Giro ai lettori questa mia lettera scritta per denunciare la insipienza di certa giustizia napoletana e la latitanza del mondo culturale e della stampa di questa disgraziata città, nella quale scompare un bene pubblico senza provocare alcuna indignazione. E anche per vedere se qualcuno intende associarsi alla mia denuncia.
I destinatari: architetto Luciano Garella Soprintendente ai beni architettonici di Napoli e provincia, Palazzo reale in Piazza del Plebiscito Napoli; e per conoscenza dottor Dario Franceschini, Ministro ai beni e alle attività culturali, via del Collegio Romano 27 Roma 00186.
L’Arena Flegrea era tra le opere più mirabili del grandioso complesso architettonico che venne realizzato in appena venti mesi e aperto al godimento dei napoletani e dei turisti il 9 maggio 1940. Era un grande teatro all’aperto di seimila posti a sedere, destinato, in particolare, alla rappresentazione di opere liriche. Per l’originalità del suo impianto, per la perfezione della sua acustica e per i grandi mosaici e i bassorilievi che ne esaltavano la bellezza l’Arena flegrea venne annoverata tra le più significative opere dell’ architettura moderna europea.
Danneggiata durante la seconda guerra mondiale dalle occupazioni delle truppe tedesche, prima, e di quelle americane, successivamente, venne fedelmente ricostruita e riaperta ai napoletani e ai turisti l’8 giugno 1952. L’anno in cui la Mostra d’Oltremare venne ribattezzata Mostra del Lavoro Italiano nel Mondo. Un insieme di ragioni provocò negli anni sessanta il lungo e inesorabile processo di spoliazione e di decadimento della Mostra, caratterizzato dall’uso parziale e improprio di molte strutture, dall’incuria delle zone a verde e, in particolare, dalla svendita di molti suoli.
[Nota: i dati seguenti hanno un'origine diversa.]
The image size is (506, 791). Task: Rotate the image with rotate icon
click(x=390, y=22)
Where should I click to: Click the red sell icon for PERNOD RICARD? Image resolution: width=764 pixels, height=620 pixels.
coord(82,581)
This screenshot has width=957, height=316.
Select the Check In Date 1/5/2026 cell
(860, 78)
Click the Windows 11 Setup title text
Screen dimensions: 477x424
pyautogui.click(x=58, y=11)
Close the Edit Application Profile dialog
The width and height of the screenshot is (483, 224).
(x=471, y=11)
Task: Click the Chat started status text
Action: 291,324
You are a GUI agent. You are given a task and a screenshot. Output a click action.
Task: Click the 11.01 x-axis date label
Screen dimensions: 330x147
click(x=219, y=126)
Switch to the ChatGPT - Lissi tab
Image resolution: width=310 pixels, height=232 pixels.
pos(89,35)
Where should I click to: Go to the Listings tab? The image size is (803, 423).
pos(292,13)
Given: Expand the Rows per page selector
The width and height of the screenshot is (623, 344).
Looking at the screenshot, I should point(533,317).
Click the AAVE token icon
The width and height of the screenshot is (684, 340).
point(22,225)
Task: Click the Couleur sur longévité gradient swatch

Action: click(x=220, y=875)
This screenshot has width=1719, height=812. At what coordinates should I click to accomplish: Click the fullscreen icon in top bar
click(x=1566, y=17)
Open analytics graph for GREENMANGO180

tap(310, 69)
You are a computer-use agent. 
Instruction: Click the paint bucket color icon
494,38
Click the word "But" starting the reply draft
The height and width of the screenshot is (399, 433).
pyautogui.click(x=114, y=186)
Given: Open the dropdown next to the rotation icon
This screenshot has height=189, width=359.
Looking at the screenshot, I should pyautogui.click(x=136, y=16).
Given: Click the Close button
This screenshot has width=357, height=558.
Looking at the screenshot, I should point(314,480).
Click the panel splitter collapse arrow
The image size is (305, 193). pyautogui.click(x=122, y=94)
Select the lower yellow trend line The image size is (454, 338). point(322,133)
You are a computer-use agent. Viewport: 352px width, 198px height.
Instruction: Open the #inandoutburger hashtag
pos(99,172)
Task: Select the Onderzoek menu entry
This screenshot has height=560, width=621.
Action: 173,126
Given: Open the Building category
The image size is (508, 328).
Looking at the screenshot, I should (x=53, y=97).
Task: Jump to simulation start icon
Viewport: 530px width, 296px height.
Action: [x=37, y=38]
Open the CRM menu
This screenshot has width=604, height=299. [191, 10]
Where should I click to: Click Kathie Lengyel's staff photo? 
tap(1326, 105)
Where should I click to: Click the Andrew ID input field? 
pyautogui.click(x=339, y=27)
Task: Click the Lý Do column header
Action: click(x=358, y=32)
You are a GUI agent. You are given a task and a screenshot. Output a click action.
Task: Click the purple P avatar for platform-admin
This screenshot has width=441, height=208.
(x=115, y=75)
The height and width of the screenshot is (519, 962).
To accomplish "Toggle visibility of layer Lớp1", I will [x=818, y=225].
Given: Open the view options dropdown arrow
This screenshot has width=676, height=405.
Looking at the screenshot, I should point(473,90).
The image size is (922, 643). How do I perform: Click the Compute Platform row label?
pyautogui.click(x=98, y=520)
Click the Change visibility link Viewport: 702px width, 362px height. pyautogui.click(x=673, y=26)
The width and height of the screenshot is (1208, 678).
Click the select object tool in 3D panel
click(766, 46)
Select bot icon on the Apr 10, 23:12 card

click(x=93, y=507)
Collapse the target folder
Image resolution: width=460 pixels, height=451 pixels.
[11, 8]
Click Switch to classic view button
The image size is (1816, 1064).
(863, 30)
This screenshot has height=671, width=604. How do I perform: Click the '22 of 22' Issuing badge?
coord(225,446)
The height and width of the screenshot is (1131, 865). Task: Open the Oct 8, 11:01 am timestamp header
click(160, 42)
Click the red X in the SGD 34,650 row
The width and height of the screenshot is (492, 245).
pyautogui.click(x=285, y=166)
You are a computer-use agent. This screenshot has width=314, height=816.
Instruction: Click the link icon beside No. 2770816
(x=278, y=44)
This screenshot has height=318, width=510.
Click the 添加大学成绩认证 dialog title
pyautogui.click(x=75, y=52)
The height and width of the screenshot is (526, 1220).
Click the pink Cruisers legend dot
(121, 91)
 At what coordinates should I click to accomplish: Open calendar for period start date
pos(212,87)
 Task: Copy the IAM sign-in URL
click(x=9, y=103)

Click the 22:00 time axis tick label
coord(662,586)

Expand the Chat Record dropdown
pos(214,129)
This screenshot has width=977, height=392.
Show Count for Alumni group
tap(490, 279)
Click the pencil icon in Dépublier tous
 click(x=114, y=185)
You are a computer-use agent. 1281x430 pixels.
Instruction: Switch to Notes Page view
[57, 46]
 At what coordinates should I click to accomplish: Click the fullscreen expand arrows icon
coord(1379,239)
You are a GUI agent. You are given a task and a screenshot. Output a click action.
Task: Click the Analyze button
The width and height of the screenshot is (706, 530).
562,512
Il degrado non poteva non coinvolgere anche l’Arena flegrea ma non al punto di non poterla ricostruire com’era negli anni ’40 e ’50. Invece fu deciso nel 1989 di demolirla e di sprecare oltre 16 miliardi di lire per realizzare una struttura sgraziata, sgrammaticata, decisamente brutta.
Tra gli aspetti più sconcertanti della scellerata operazione, deprecata dall’intero mondo culturale cittadino e nazionale, c’è la scomparsa dei mosaici del Maestro napoletano Nicola Fabbricatore che ornavano l’alto frontone e che raffiguravano personaggi del teatro e maschere mutuate da un repertorio teatrale esteso dalle atellane fino al diciottesimo secolo. E ne costituivano l’emblema.
Una scomparsa dovuta alla insipienza della Soprintendenza ai Beni architettonici, denunciata dall’ing. Claudio Rossi, direttore dei lavori, che a pagina 17 dello Stato Finale, ha scritto “ Quanto al recupero del mosaico posto sul frontone dell’Arena tengo a precisare che tale esigenza si è manifestata solo dopo l’inizio dei lavori, allorquando nel corso degli interventi di demolizione da più parti è stato considerato di valore un’opera del Maestro Fabbricatore in precedenza sottovalutata. Ciò anche da parte della stessa Soprintendenza ai BB.AA.AA. di Napoli che in sede di C.T.A. aveva espresso parere favorevole al progetto di demolizione dell’Arena”. Ma non fu possibile ripristinare la decorazione dei mosaici perché il frontone dell’Arena ricostruita è alto la metà di quello originario. Perciò il 10 maggio 2014 ho denunciato alla Procura della Repubblica di Napoli la loro scomparsa.
E’ scaturito presso il Tribunale di Napoli il procedimento penale a carico di ignoti (N. 531271/2014 R.G.N.R.) affidato alla dottoressa Claudia De Luca e poi alla dottoressa Daniela Varone. Dopo oltre tre anni di svolgimento di indagini la PM Varone ha presentato al GIP la richiesta di archiviazione perché “i mosaici sono stati rinvenuti in altro loco” . Ma non ha precisato né il loco né le condizioni di conservazione dei mosaici.
Una conclusione deludente e inaccettabile perché la PM avrebbe dovuto accertare l’inveramento della prescrizione della Soprintendenza “ i mosaici dovranno essere montati su un grande pannello delle stesse dimensioni dell’originario frontone dell’Arena per essere offerti all’ammirazione dei frequentatori della Mostra”. E questo non è stato accertato. Tutto ciò premesso chiedo che della questione si occupino la Soprintendenza e il Ministero ai Beni e alle Attività Culturali.